The results above might seem very counterintuitive. How can normalizing a dataset $-$ a simple rescaling of the $y$ axis $-$ lead to a change in the apparent period of the data? The answer is that technically, it's not changing the period: it's changing the entire covariance structure of the dataset, which invalidates some of the assumptions we make when we model the data with a GP (or, as we will see, other common approaches as well).

To see this, let's compute the empirical covariance of all our unnormalized datasets, $\pmb{\Sigma}$, and the empirical covariance of all our normalized datasets, which we will call $\tilde{\pmb{\Sigma}}$ (computing these is just a matter of calling of np.cov). Below we visualize these matrices, alongside the difference between them:

In [23]:
fig, ax = plt.subplots(1, 3, figsize=(16, 4))
fig.subplots_adjust(wspace=0)
im = ax[0].imshow(np.cov(y.T))
cb = plt.colorbar(im, ax=ax[0])
cb.ax.tick_params(labelsize=8) 
ax[0].set_title(r"$\Sigma$", fontsize=24)
im = ax[1].imshow(np.cov(ynorm.T))
cb = plt.colorbar(im, ax=ax[1])
cb.ax.tick_params(labelsize=8)
ax[1].set_title(r"$\tilde{\Sigma}$", fontsize=24)
im = ax[2].imshow((np.cov(ynorm.T) - np.cov(y.T)), cmap="plasma")
cb = plt.colorbar(im, ax=ax[2])
cb.ax.tick_params(labelsize=8) 
ax[2].set_title(r"$\tilde{\Sigma} - \Sigma$", fontsize=24)
for axis in ax:
    axis.set_xticks([])
    axis.set_yticks([])

The periodic structure of the data is apparent in both $\pmb{\Sigma}$ and $\tilde{\pmb{\Sigma}}$: data points close to each other are positively correlated (bright), while data points half a cycle away are negatively correlated (dark). And data points on opposite ends of the light curve are positively correlated, since they are close to one cycle apart.

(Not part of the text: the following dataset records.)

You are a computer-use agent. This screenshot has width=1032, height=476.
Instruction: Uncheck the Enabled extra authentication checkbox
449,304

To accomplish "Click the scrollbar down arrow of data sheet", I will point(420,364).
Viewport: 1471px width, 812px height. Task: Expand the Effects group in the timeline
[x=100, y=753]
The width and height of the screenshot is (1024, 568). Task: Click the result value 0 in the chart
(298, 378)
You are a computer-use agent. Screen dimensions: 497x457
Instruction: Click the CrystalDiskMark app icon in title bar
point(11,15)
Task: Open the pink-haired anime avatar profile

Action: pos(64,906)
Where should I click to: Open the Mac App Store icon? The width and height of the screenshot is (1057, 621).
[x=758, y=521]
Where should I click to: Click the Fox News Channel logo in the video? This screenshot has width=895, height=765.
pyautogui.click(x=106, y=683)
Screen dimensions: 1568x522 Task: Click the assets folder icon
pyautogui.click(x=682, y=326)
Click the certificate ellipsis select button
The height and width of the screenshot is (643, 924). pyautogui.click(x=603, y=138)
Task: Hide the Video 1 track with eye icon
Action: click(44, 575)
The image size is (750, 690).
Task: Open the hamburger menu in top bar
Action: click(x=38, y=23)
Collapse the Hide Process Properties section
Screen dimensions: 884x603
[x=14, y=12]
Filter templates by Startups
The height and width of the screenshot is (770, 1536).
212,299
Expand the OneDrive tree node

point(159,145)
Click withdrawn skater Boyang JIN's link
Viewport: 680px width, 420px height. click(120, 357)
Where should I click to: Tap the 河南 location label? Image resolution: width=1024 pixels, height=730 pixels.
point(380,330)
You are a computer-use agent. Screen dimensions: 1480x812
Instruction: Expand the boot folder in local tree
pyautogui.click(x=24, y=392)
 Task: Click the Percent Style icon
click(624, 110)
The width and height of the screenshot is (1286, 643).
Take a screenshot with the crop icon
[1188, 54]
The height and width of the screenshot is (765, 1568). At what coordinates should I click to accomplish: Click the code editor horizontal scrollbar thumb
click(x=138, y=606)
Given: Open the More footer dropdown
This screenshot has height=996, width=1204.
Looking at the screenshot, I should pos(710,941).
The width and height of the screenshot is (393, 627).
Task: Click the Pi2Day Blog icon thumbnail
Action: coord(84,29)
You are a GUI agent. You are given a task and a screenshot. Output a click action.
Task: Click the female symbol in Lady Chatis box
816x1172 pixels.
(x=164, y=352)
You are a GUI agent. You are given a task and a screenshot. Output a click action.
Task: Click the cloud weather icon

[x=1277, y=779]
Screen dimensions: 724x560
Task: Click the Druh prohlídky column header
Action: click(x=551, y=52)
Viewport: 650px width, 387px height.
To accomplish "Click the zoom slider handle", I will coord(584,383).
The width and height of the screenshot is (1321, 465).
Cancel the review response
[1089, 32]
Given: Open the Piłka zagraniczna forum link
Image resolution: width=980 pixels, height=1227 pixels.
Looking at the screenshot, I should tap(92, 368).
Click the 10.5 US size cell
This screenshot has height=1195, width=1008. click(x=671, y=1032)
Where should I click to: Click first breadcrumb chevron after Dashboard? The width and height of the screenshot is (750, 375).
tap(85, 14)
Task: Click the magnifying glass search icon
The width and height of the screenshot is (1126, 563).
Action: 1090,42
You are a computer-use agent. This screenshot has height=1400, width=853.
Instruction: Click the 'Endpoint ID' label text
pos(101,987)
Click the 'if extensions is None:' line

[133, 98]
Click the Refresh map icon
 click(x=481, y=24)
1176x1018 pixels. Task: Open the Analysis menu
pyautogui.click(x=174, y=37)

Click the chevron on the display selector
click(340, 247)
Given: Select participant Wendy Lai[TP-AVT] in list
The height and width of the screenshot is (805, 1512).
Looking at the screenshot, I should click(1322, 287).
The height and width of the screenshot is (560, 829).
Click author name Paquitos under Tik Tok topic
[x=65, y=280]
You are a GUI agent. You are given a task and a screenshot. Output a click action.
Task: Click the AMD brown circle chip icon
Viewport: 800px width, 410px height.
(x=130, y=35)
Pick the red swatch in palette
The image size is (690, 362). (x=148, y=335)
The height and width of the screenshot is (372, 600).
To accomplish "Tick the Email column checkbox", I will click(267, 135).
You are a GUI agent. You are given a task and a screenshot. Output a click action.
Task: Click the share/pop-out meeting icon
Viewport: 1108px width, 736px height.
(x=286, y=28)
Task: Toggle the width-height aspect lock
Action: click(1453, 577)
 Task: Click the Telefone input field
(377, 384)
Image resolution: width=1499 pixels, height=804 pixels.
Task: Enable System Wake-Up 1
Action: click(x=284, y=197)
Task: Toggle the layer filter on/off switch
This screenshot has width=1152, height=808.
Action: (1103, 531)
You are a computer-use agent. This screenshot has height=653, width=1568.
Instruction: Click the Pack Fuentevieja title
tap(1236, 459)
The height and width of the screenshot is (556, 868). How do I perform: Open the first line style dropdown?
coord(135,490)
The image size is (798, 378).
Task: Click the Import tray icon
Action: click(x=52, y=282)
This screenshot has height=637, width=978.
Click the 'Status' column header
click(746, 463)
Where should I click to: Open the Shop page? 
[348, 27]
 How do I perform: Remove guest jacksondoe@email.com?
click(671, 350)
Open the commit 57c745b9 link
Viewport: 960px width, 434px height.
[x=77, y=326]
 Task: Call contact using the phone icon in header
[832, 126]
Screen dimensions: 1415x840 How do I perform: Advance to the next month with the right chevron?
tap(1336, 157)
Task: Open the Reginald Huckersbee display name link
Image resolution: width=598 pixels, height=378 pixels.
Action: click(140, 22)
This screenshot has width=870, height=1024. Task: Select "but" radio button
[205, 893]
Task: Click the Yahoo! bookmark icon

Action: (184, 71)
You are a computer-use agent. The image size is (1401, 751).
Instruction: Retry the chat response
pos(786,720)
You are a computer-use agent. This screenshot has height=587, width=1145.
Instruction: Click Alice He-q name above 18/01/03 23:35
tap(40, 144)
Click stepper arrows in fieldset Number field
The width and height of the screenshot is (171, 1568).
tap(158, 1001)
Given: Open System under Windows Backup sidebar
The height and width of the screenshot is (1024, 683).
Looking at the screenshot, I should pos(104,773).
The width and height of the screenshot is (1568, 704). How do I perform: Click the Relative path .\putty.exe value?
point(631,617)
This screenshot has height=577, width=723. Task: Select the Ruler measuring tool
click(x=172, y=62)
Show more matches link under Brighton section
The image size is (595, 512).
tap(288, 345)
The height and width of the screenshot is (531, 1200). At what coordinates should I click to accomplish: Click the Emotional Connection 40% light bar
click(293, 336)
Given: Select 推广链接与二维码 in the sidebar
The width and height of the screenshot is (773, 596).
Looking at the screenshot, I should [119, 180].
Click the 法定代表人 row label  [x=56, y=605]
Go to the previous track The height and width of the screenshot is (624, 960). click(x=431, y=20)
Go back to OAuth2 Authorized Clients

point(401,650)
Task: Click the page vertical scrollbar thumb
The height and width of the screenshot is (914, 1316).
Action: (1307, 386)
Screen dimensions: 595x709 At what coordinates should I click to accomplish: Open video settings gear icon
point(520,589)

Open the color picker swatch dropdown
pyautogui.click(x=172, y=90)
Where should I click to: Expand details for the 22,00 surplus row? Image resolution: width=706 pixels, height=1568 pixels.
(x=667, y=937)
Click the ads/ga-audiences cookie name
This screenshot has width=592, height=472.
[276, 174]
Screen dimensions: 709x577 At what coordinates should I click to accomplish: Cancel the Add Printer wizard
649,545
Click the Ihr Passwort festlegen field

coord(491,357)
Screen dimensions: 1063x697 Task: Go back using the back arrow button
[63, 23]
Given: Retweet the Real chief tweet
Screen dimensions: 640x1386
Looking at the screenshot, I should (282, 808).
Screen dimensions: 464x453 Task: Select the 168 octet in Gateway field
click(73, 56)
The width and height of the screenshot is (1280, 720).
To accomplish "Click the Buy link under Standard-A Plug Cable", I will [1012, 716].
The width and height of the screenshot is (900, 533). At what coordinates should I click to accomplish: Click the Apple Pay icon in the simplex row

There is, however, one subtle difference between the two matrices: the covariance of the normalized data, $\tilde{\pmb{\Sigma}}$, has some extra structure beyond the diagonal bands. It's much easier to see this structure in the difference (right panel). This panel suggests that data points close to the center of the light curve have larger variance (brighter colors) than data points close to the edges (darker colors), even though we generated the data from a homoscedastic (same uncertainty everywhere) process. The process describing the normalized data is non-stationary!

What?

To understand this, let's take a step back and consider the same problem but in the limit that we observe only a very small fraction of a sinusoidal cycle. If we generate a bunch of (unnormalized, un-noised) datasets from this process, they would look something like this:

In [24]:
np.random.seed(0)
z = 1 + 0.1 * np.sin(
    2 * np.pi / 10 * t.reshape(1, -1) + 2 * np.pi * np.random.random(size=(1000, 1))
)
for k in range(len(z)):
    plt.plot(t, z[k], color="C0", lw=1, alpha=0.1)
plt.xlabel("time", fontsize=18)
plt.ylabel("data", fontsize=18)
plt.title("Very long period data");

The plot shows 1000 datasets generated from a sinusoid with amplitude 0.1, unit mean, and period 10 times longer than the observation window. Since the period is so long, individual datasets look pretty linear: just a trend that's either up, down, or relatively flat.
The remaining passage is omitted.